Extract to read

• • • •

I knew of Marjorie Merryweather Post, because growing up in Michigan, she was a household name. Her great wealth sourced from close-by Battle Creek, where her cereal empire began and thrived. At 27 she was the wealthiest woman in America when she inherited C. W. Post’s General Foods.
By the end of her life, she had many hundreds of millions of dollars, four husbands, three daughters, successfully introduced frozen foods to the mainstream against opposition, was hostess to a long line of presidents, collected Russian treasures after the Russian revolution and Marie Antoinette’s jewelry, and built countless colossal homes, including Mar-a-Lago.
She lived in luxury, not denying herself anything, but balanced that with much philanthropy, always on the look out for what kind of good she could do in the world. She had forward thinking views about women, acute business acumen, celebrated skills at hospitality, as well as much needed, incredible resilience from heartbreak caused by a series of men.
Interestingly, at the beginning of the book, Marjorie’s father had a healing in Christian Science that is described in detail. He came to Battle Creek for treatment of his failing health, but found his solution not from the medical methods of Dr. Kellogg (later to be his rival at Kellogg cereal), but through the help of his boardinghouse mistress who was a Christian Science healer.
Not only was her father healed from being at death’s door there, but he also had a business idea to help overworked women like this boardinghouse mistress– a breakfast (Grape-Nuts, invented in 1897) that didn’t need to be cooked. (He created Postum too, a healthier, caffeine free breakfast drink.) Basically, he “revolutionized breakfast.”

• • • •

Material supplied

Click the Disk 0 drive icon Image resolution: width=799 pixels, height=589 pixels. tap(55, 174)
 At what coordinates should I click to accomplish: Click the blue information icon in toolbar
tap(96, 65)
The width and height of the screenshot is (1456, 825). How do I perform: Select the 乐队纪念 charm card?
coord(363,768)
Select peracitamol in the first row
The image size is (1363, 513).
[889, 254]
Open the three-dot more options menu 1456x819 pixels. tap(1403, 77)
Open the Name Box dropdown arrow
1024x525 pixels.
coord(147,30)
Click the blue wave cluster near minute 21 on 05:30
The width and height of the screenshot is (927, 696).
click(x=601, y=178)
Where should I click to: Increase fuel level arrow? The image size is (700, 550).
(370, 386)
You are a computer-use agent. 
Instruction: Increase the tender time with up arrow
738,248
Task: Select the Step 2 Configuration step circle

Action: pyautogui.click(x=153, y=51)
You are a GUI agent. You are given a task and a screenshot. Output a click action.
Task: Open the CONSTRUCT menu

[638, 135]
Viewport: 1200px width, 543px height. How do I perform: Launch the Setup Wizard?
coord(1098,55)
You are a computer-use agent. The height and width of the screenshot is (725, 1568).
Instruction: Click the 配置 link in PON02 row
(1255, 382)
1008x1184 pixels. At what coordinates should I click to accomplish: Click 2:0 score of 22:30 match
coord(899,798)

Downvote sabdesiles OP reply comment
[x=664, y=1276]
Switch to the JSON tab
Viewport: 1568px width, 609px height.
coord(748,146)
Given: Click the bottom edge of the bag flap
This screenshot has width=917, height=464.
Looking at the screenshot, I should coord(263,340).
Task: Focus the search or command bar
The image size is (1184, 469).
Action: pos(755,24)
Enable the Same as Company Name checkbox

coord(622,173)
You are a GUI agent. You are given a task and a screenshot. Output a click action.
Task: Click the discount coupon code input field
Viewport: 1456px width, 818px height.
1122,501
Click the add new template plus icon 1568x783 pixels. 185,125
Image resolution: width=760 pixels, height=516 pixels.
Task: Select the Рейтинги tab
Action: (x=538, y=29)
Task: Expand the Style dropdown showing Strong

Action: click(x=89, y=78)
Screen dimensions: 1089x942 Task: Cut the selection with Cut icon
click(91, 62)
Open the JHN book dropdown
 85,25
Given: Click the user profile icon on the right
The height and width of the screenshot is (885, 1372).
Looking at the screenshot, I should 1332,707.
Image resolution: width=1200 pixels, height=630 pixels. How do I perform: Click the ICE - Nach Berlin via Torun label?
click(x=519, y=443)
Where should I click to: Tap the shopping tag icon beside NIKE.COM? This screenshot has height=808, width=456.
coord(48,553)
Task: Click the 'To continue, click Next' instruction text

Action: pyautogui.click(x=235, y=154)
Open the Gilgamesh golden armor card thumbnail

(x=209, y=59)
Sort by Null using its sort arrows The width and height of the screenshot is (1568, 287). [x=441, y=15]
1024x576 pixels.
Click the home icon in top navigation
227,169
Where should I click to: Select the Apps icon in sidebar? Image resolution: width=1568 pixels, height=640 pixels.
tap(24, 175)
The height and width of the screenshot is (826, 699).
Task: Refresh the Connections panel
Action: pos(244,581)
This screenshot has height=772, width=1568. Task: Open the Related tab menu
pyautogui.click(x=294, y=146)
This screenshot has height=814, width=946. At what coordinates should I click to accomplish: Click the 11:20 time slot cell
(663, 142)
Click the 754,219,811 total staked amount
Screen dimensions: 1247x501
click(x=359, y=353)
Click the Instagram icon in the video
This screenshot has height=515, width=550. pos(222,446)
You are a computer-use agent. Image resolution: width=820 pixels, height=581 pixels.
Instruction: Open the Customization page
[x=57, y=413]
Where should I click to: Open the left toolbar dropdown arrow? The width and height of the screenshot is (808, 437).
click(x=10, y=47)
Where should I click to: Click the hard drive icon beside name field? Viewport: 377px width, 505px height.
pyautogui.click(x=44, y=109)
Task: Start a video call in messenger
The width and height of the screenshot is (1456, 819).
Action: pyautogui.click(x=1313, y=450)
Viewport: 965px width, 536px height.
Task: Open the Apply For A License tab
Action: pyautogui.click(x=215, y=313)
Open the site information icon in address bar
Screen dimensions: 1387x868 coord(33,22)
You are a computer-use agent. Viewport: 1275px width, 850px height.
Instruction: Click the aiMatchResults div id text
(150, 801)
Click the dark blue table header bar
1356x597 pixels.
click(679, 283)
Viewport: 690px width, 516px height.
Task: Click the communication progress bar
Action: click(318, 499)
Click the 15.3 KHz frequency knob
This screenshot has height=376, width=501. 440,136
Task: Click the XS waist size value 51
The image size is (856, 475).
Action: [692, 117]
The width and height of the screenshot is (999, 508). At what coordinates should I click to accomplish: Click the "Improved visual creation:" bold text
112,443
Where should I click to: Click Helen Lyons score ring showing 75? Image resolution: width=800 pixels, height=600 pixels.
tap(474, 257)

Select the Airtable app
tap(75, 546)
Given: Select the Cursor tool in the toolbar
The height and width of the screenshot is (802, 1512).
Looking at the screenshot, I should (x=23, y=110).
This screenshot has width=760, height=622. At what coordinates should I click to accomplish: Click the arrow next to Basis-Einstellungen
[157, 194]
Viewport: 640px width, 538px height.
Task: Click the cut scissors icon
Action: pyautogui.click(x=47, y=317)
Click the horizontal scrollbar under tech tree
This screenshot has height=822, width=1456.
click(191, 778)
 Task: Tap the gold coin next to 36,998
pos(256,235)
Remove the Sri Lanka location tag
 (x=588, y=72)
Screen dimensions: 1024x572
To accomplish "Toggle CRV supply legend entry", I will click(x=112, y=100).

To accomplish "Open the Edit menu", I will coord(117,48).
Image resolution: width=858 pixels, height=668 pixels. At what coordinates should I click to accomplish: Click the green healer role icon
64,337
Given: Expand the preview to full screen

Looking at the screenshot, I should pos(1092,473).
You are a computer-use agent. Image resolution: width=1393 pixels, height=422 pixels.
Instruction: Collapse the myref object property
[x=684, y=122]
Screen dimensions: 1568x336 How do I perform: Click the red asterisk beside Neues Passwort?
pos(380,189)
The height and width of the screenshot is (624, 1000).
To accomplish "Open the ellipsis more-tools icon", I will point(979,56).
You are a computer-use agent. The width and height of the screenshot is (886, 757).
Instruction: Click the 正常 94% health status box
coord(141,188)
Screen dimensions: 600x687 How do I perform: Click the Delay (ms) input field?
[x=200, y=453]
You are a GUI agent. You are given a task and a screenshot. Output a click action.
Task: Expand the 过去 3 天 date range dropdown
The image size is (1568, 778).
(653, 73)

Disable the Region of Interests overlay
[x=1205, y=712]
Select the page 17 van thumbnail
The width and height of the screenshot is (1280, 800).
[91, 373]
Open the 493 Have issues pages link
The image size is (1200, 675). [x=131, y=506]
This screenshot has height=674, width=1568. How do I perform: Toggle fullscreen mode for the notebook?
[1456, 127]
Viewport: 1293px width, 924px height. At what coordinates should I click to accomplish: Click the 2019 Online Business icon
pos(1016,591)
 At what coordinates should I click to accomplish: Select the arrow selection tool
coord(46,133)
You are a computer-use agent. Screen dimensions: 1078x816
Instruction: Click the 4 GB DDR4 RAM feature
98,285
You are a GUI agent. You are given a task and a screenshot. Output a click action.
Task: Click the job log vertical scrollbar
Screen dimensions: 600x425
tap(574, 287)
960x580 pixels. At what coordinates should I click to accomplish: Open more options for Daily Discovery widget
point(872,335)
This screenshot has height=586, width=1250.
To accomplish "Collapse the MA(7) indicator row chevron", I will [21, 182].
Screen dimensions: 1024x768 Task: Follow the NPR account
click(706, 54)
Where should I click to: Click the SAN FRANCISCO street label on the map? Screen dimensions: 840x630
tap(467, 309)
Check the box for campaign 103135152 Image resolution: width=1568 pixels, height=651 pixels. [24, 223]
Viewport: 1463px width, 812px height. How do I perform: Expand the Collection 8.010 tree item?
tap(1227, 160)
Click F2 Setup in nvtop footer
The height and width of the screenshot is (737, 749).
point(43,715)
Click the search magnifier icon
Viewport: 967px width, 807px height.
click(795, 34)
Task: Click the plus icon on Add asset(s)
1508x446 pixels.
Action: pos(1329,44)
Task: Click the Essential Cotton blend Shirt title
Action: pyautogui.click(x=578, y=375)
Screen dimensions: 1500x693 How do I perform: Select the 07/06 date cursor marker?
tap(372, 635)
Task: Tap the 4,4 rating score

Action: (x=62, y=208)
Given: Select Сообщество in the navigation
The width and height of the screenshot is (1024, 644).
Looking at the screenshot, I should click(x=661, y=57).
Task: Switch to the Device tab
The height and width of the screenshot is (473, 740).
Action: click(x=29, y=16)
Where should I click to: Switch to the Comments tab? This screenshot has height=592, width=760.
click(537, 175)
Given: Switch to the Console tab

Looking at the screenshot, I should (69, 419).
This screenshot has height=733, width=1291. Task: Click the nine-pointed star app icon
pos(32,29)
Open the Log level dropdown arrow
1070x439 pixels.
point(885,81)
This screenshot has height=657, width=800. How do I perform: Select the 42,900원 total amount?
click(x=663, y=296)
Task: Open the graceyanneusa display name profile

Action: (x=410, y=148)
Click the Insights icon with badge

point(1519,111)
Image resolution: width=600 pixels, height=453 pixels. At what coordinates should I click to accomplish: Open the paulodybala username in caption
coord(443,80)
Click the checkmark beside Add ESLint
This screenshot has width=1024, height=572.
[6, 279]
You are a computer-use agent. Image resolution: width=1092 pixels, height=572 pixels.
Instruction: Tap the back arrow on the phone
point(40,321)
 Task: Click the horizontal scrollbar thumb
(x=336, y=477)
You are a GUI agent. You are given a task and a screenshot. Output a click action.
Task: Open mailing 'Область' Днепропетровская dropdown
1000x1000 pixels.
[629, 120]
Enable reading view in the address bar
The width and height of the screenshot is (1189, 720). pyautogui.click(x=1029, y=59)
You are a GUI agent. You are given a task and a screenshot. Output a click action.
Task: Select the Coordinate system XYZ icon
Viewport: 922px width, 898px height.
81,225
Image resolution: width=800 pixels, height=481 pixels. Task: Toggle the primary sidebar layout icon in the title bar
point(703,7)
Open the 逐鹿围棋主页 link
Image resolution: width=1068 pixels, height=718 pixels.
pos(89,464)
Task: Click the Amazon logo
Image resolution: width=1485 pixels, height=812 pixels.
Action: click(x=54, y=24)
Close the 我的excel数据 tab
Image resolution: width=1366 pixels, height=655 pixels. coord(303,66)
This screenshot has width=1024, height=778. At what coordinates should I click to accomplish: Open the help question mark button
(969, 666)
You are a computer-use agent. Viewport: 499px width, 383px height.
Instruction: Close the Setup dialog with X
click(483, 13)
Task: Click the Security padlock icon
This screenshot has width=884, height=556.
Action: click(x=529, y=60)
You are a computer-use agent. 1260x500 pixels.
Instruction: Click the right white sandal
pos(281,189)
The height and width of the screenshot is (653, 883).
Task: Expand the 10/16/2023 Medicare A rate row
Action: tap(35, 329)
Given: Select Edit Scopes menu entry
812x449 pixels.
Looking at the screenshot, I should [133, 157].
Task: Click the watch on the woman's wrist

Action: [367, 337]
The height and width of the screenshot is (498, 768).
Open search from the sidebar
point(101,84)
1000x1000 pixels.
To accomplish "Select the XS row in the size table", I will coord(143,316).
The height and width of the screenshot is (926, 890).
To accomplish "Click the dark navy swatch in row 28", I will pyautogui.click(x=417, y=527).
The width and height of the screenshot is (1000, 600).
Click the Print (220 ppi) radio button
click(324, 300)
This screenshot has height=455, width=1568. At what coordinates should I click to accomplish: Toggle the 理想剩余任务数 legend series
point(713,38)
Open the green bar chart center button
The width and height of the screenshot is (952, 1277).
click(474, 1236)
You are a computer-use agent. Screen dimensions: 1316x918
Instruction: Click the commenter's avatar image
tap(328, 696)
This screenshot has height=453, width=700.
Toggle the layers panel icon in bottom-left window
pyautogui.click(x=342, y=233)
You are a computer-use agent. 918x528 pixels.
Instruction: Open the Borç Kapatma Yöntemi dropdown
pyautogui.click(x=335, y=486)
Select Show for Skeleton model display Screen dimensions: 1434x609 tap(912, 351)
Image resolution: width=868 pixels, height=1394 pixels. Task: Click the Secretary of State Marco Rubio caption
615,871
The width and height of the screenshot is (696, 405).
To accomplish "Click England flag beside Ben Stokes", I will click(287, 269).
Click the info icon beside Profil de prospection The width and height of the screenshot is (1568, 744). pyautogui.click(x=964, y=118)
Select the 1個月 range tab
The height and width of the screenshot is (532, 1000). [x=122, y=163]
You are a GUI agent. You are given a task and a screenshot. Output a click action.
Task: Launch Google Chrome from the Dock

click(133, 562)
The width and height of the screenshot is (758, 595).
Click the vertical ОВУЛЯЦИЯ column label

• • • •

Retype the passage above about Marjorie Merryweather Post in full, word for word.

I knew of Marjorie Merryweather Post, because growing up in Michigan, she was a household name. Her great wealth sourced from close-by Battle Creek, where her cereal empire began and thrived. At 27 she was the wealthiest woman in America when she inherited C. W. Post’s General Foods.
By the end of her life, she had many hundreds of millions of dollars, four husbands, three daughters, successfully introduced frozen foods to the mainstream against opposition, was hostess to a long line of presidents, collected Russian treasures after the Russian revolution and Marie Antoinette’s jewelry, and built countless colossal homes, including Mar-a-Lago.
She lived in luxury, not denying herself anything, but balanced that with much philanthropy, always on the look out for what kind of good she could do in the world. She had forward thinking views about women, acute business acumen, celebrated skills at hospitality, as well as much needed, incredible resilience from heartbreak caused by a series of men.
Interestingly, at the beginning of the book, Marjorie’s father had a healing in Christian Science that is described in detail. He came to Battle Creek for treatment of his failing health, but found his solution not from the medical methods of Dr. Kellogg (later to be his rival at Kellogg cereal), but through the help of his boardinghouse mistress who was a Christian Science healer.
Not only was her father healed from being at death’s door there, but he also had a business idea to help overworked women like this boardinghouse mistress– a breakfast (Grape-Nuts, invented in 1897) that didn’t need to be cooked. (He created Postum too, a healthier, caffeine free breakfast drink.) Basically, he “revolutionized breakfast.”